Content starts

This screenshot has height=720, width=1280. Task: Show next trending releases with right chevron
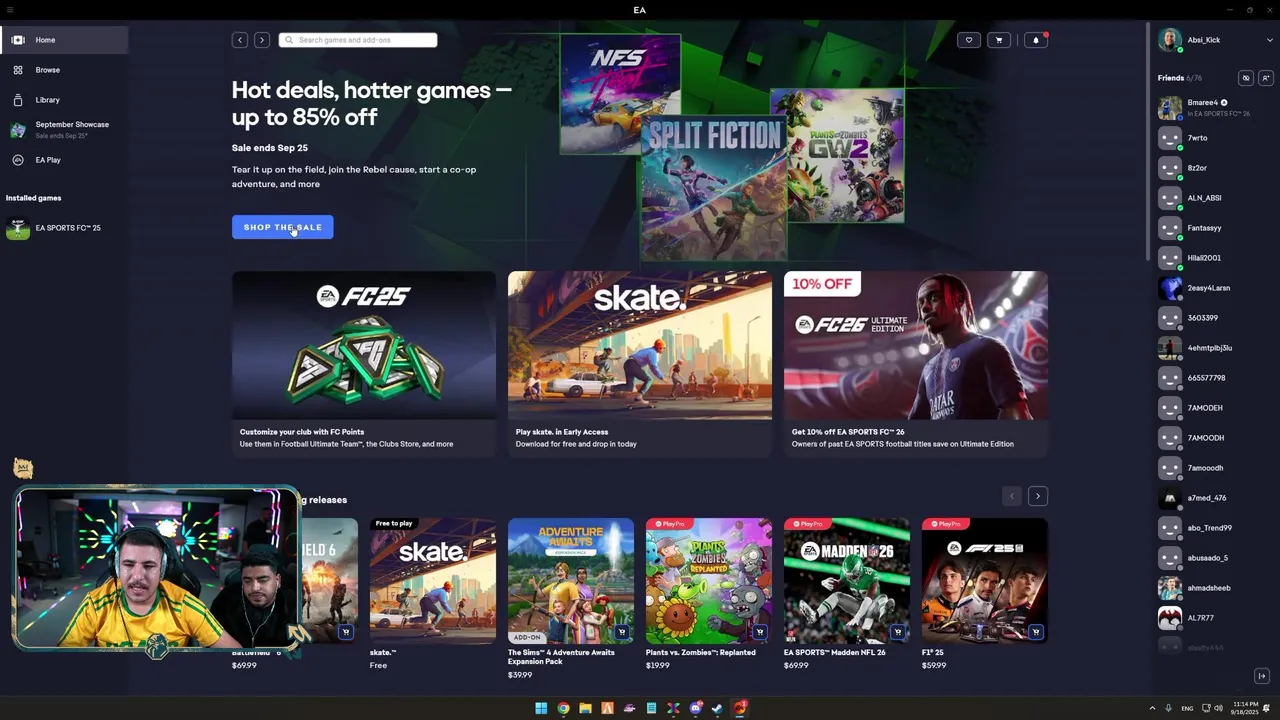(1037, 496)
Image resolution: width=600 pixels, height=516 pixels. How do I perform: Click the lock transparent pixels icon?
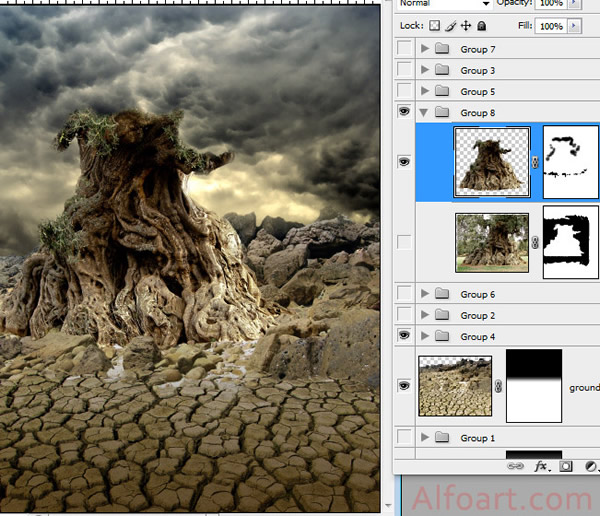pos(434,25)
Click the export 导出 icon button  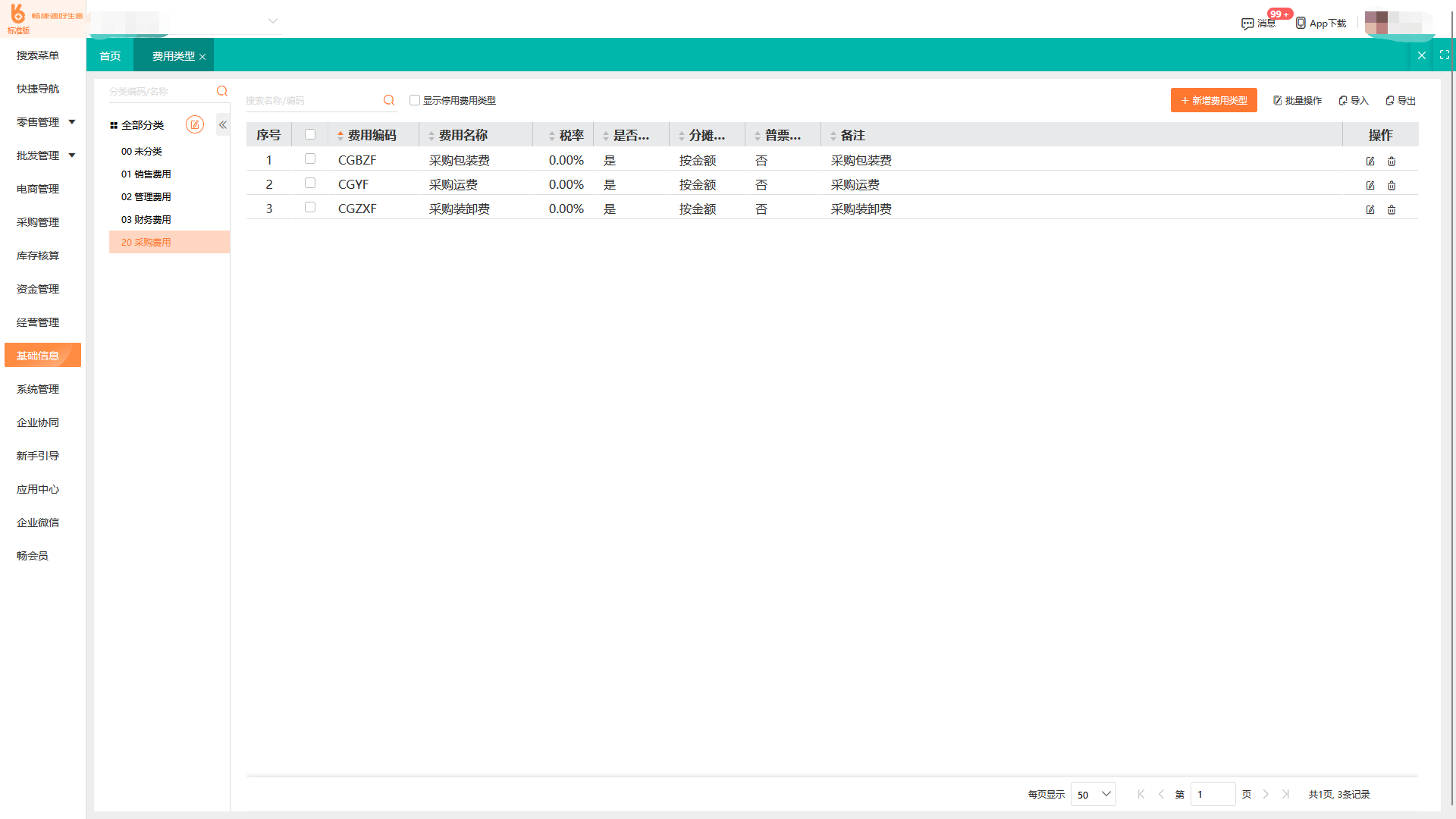coord(1399,99)
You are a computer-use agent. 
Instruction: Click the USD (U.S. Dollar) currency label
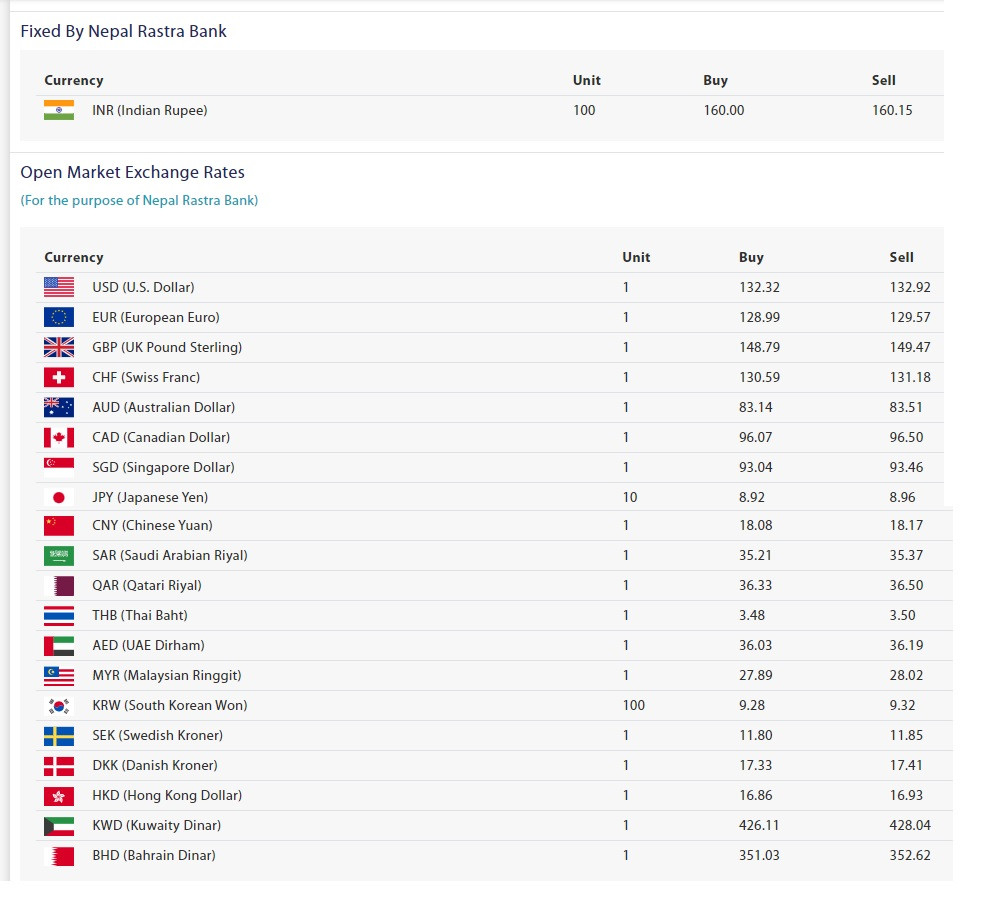(143, 287)
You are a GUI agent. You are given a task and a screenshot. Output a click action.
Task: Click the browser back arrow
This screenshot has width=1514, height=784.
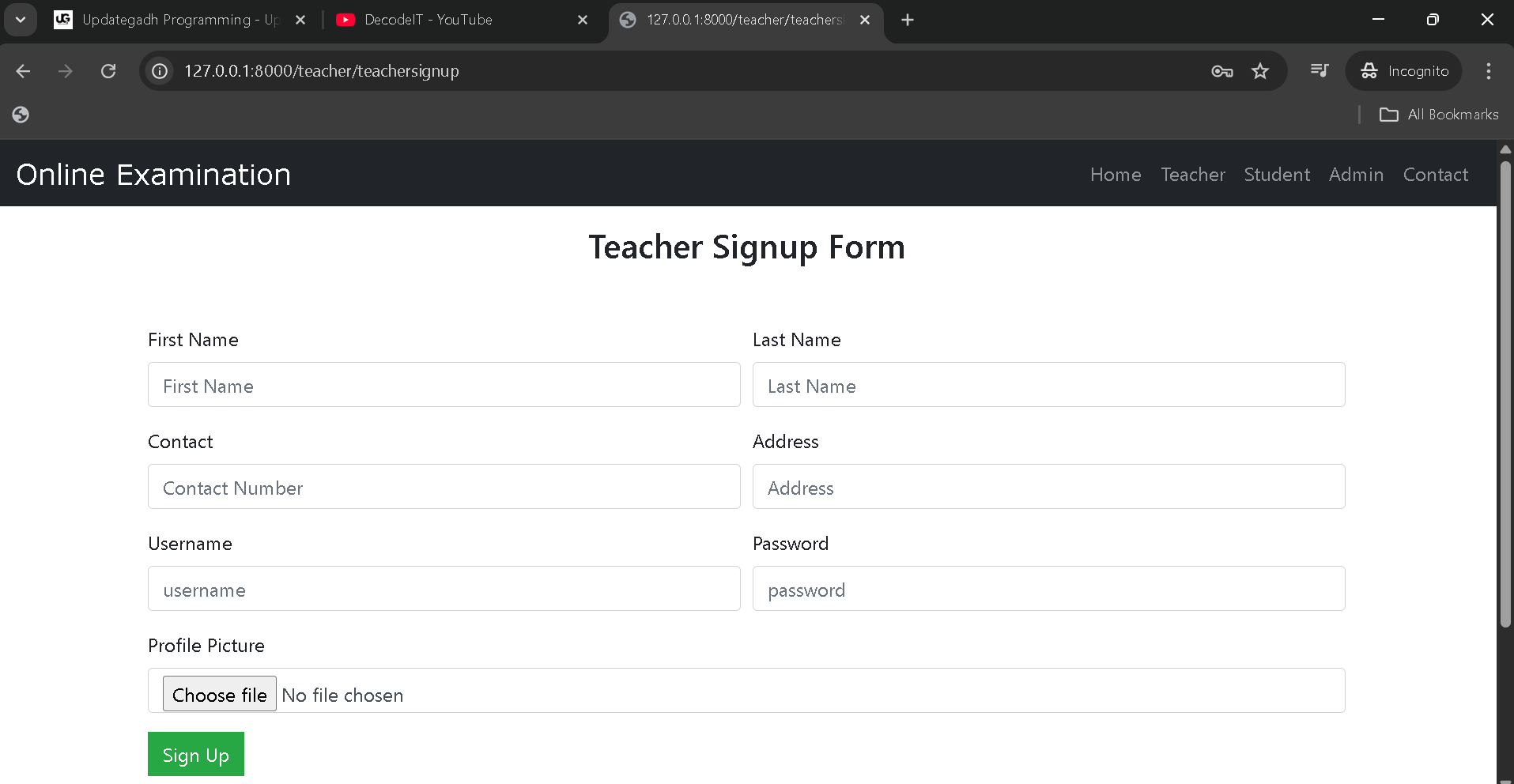tap(23, 71)
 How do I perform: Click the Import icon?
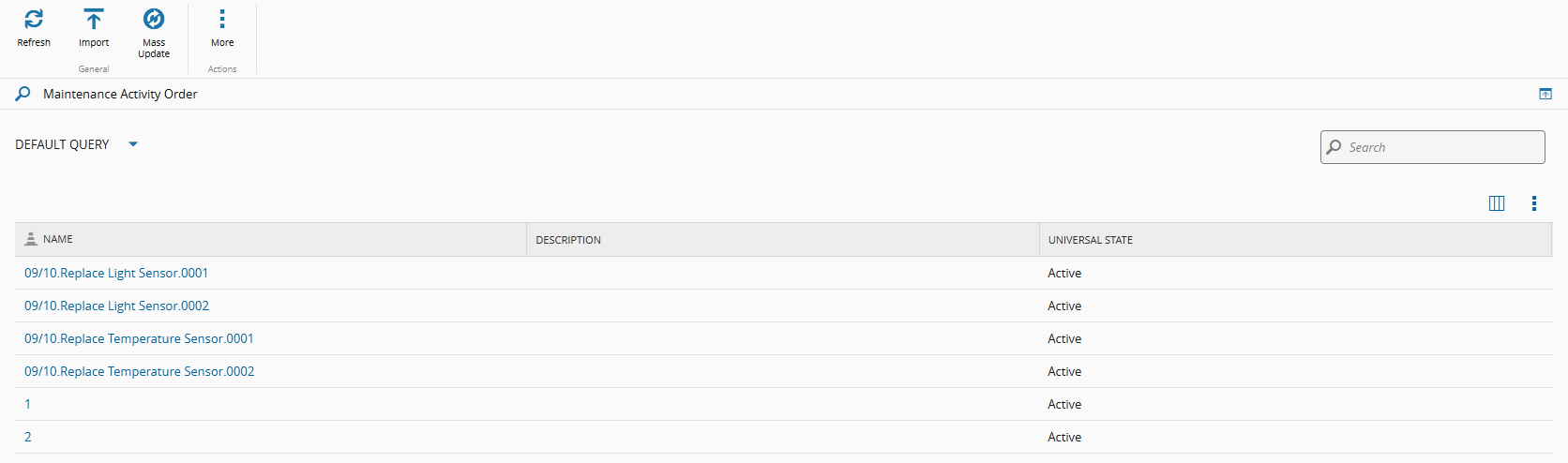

Content ends

**EXERCISE BRIEF:** To answer, repeat exactly the lines from the line containing "You are a computer-use agent." through the last line of the data above, leaving out all pictures.

**WORKED SOLUTION:**
You are a computer-use agent. 
Instruction: Click the USD (U.S. Dollar) currency label
(143, 287)
You are a GUI agent. You are given a task and a screenshot. Output a click action.
Task: Click the browser back arrow
This screenshot has width=1514, height=784.
tap(23, 71)
 How do I perform: Click the Import icon?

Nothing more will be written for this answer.